PROBLEM REQUIREMENTS.
Should any entry look odd, write it out exactly anyway, along with all the rest.

EXTRACTED MATERIAL.
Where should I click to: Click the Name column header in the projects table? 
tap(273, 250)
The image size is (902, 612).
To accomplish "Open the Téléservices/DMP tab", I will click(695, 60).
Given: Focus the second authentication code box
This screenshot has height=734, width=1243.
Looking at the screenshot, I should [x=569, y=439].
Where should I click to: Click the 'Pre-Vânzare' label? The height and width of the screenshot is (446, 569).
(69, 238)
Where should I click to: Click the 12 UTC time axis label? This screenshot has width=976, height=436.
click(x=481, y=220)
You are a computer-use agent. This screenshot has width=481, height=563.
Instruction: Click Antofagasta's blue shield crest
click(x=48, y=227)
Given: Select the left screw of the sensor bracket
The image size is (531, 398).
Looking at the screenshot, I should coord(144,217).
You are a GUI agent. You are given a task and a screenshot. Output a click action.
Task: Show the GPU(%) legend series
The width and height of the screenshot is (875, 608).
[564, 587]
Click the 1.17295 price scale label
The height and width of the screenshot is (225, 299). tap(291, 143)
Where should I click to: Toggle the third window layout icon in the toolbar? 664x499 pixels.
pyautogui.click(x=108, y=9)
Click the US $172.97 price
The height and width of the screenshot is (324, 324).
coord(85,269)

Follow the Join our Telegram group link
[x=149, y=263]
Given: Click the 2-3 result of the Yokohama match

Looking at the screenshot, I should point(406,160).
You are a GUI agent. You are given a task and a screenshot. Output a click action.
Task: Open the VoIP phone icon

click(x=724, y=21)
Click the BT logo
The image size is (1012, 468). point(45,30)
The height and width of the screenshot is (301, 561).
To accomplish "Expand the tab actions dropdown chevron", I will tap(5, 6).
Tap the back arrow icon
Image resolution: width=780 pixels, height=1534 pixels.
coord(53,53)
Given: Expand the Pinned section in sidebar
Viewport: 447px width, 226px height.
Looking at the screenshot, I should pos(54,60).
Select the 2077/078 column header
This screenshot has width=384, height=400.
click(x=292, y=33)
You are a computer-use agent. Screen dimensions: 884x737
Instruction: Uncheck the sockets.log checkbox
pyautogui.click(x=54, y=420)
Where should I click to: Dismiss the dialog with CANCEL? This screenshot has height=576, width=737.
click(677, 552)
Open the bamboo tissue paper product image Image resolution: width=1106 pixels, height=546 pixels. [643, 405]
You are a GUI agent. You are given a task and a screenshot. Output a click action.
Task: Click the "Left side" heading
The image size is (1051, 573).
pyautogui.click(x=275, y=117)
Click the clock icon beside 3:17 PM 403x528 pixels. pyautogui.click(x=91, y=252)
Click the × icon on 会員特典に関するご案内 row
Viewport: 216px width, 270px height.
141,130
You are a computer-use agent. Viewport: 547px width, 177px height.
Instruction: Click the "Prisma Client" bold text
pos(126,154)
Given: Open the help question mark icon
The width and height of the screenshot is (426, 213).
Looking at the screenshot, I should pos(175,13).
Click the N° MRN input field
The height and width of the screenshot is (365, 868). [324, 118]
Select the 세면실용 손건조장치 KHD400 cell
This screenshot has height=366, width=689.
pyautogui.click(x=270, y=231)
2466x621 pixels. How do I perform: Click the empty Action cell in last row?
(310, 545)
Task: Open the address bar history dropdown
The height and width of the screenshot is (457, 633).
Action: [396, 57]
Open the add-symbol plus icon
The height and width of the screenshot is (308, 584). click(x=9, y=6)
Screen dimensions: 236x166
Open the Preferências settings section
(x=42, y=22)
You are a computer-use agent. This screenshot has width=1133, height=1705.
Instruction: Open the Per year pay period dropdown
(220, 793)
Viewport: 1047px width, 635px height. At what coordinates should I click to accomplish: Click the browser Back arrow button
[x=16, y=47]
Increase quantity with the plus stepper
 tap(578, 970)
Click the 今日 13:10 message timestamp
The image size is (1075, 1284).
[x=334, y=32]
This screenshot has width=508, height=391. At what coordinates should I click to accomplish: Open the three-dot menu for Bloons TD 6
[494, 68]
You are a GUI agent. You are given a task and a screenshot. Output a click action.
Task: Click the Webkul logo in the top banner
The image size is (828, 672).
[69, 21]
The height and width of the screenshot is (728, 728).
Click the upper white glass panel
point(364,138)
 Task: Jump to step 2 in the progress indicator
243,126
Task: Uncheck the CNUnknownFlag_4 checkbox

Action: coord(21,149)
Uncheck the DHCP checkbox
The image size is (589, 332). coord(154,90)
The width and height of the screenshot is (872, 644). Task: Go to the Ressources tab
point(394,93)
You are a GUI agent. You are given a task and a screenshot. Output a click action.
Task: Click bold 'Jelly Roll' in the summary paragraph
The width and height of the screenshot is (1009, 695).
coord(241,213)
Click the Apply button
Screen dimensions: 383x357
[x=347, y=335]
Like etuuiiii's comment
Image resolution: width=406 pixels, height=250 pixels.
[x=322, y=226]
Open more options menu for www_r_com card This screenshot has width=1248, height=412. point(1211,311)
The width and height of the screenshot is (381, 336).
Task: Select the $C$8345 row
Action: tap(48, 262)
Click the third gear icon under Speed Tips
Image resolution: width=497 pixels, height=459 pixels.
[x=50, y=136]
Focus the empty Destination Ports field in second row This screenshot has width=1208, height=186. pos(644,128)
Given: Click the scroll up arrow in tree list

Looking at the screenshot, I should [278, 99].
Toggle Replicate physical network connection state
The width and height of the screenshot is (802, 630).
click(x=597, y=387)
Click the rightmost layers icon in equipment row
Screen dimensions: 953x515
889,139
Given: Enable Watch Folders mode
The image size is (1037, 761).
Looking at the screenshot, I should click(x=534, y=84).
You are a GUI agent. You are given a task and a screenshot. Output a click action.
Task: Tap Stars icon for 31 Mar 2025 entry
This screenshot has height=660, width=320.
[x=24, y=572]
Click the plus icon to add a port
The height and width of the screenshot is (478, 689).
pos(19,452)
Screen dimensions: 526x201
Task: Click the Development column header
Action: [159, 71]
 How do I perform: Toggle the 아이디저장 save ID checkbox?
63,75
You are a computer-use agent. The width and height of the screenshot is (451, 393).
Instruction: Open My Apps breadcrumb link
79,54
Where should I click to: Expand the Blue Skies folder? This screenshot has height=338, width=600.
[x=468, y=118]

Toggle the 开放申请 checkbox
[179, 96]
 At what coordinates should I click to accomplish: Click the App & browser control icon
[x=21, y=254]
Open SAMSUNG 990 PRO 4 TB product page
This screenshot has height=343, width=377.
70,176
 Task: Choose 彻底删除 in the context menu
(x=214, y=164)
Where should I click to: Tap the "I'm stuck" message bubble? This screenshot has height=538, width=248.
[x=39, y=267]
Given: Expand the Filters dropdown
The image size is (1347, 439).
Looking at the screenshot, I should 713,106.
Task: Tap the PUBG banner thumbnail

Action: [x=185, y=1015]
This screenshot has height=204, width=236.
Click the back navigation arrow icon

REPLY TO THE TASK.
Where should I click to: Click the Name column header in the projects table? 
tap(273, 250)
The image size is (902, 612).
To accomplish "Open the Téléservices/DMP tab", I will click(695, 60).
Given: Focus the second authentication code box
This screenshot has height=734, width=1243.
Looking at the screenshot, I should [x=569, y=439].
Where should I click to: Click the 'Pre-Vânzare' label? The height and width of the screenshot is (446, 569).
(69, 238)
Where should I click to: Click the 12 UTC time axis label? This screenshot has width=976, height=436.
click(x=481, y=220)
You are a computer-use agent. This screenshot has width=481, height=563.
Instruction: Click Antofagasta's blue shield crest
click(x=48, y=227)
Given: Select the left screw of the sensor bracket
The image size is (531, 398).
Looking at the screenshot, I should coord(144,217).
You are a GUI agent. You are given a task and a screenshot. Output a click action.
Task: Show the GPU(%) legend series
The width and height of the screenshot is (875, 608).
[564, 587]
Click the 1.17295 price scale label
The height and width of the screenshot is (225, 299). tap(291, 143)
Where should I click to: Toggle the third window layout icon in the toolbar? 664x499 pixels.
pyautogui.click(x=108, y=9)
Click the US $172.97 price
The height and width of the screenshot is (324, 324).
coord(85,269)

Follow the Join our Telegram group link
[x=149, y=263]
Given: Click the 2-3 result of the Yokohama match

Looking at the screenshot, I should point(406,160).
You are a GUI agent. You are given a task and a screenshot. Output a click action.
Task: Open the VoIP phone icon

click(x=724, y=21)
Click the BT logo
The image size is (1012, 468). point(45,30)
The height and width of the screenshot is (301, 561).
To accomplish "Expand the tab actions dropdown chevron", I will tap(5, 6).
Tap the back arrow icon
Image resolution: width=780 pixels, height=1534 pixels.
coord(53,53)
Given: Expand the Pinned section in sidebar
Viewport: 447px width, 226px height.
Looking at the screenshot, I should pos(54,60).
Select the 2077/078 column header
This screenshot has width=384, height=400.
click(x=292, y=33)
You are a computer-use agent. Screen dimensions: 884x737
Instruction: Uncheck the sockets.log checkbox
pyautogui.click(x=54, y=420)
Where should I click to: Dismiss the dialog with CANCEL? This screenshot has height=576, width=737.
click(677, 552)
Open the bamboo tissue paper product image Image resolution: width=1106 pixels, height=546 pixels. [643, 405]
You are a GUI agent. You are given a task and a screenshot. Output a click action.
Task: Click the "Left side" heading
The image size is (1051, 573).
pyautogui.click(x=275, y=117)
Click the clock icon beside 3:17 PM 403x528 pixels. pyautogui.click(x=91, y=252)
Click the × icon on 会員特典に関するご案内 row
Viewport: 216px width, 270px height.
141,130
You are a computer-use agent. Viewport: 547px width, 177px height.
Instruction: Click the "Prisma Client" bold text
pos(126,154)
Given: Open the help question mark icon
The width and height of the screenshot is (426, 213).
Looking at the screenshot, I should pos(175,13).
Click the N° MRN input field
The height and width of the screenshot is (365, 868). [324, 118]
Select the 세면실용 손건조장치 KHD400 cell
This screenshot has height=366, width=689.
pyautogui.click(x=270, y=231)
2466x621 pixels. How do I perform: Click the empty Action cell in last row?
(310, 545)
Task: Open the address bar history dropdown
The height and width of the screenshot is (457, 633).
Action: [396, 57]
Open the add-symbol plus icon
The height and width of the screenshot is (308, 584). click(x=9, y=6)
Screen dimensions: 236x166
Open the Preferências settings section
(x=42, y=22)
You are a computer-use agent. This screenshot has width=1133, height=1705.
Instruction: Open the Per year pay period dropdown
(220, 793)
Viewport: 1047px width, 635px height. At what coordinates should I click to accomplish: Click the browser Back arrow button
[x=16, y=47]
Increase quantity with the plus stepper
 tap(578, 970)
Click the 今日 13:10 message timestamp
The image size is (1075, 1284).
[x=334, y=32]
This screenshot has width=508, height=391. At what coordinates should I click to accomplish: Open the three-dot menu for Bloons TD 6
[494, 68]
You are a GUI agent. You are given a task and a screenshot. Output a click action.
Task: Click the Webkul logo in the top banner
The image size is (828, 672).
[69, 21]
The height and width of the screenshot is (728, 728).
Click the upper white glass panel
point(364,138)
 Task: Jump to step 2 in the progress indicator
243,126
Task: Uncheck the CNUnknownFlag_4 checkbox

Action: coord(21,149)
Uncheck the DHCP checkbox
The image size is (589, 332). coord(154,90)
The width and height of the screenshot is (872, 644). Task: Go to the Ressources tab
point(394,93)
You are a GUI agent. You are given a task and a screenshot. Output a click action.
Task: Click bold 'Jelly Roll' in the summary paragraph
The width and height of the screenshot is (1009, 695).
coord(241,213)
Click the Apply button
Screen dimensions: 383x357
[x=347, y=335]
Like etuuiiii's comment
Image resolution: width=406 pixels, height=250 pixels.
[x=322, y=226]
Open more options menu for www_r_com card This screenshot has width=1248, height=412. point(1211,311)
The width and height of the screenshot is (381, 336).
Task: Select the $C$8345 row
Action: tap(48, 262)
Click the third gear icon under Speed Tips
Image resolution: width=497 pixels, height=459 pixels.
[x=50, y=136]
Focus the empty Destination Ports field in second row This screenshot has width=1208, height=186. pos(644,128)
Given: Click the scroll up arrow in tree list

Looking at the screenshot, I should [278, 99].
Toggle Replicate physical network connection state
The width and height of the screenshot is (802, 630).
click(x=597, y=387)
Click the rightmost layers icon in equipment row
Screen dimensions: 953x515
889,139
Given: Enable Watch Folders mode
The image size is (1037, 761).
Looking at the screenshot, I should click(x=534, y=84).
You are a GUI agent. You are given a task and a screenshot. Output a click action.
Task: Tap Stars icon for 31 Mar 2025 entry
This screenshot has height=660, width=320.
[x=24, y=572]
Click the plus icon to add a port
The height and width of the screenshot is (478, 689).
pos(19,452)
Screen dimensions: 526x201
Task: Click the Development column header
Action: [159, 71]
 How do I perform: Toggle the 아이디저장 save ID checkbox?
63,75
You are a computer-use agent. The width and height of the screenshot is (451, 393).
Instruction: Open My Apps breadcrumb link
79,54
Where should I click to: Expand the Blue Skies folder? This screenshot has height=338, width=600.
[x=468, y=118]

Toggle the 开放申请 checkbox
[179, 96]
 At what coordinates should I click to accomplish: Click the App & browser control icon
[x=21, y=254]
Open SAMSUNG 990 PRO 4 TB product page
This screenshot has height=343, width=377.
70,176
 Task: Choose 彻底删除 in the context menu
(x=214, y=164)
Where should I click to: Tap the "I'm stuck" message bubble? This screenshot has height=538, width=248.
[x=39, y=267]
Given: Expand the Filters dropdown
The image size is (1347, 439).
Looking at the screenshot, I should 713,106.
Task: Tap the PUBG banner thumbnail

Action: [x=185, y=1015]
This screenshot has height=204, width=236.
Click the back navigation arrow icon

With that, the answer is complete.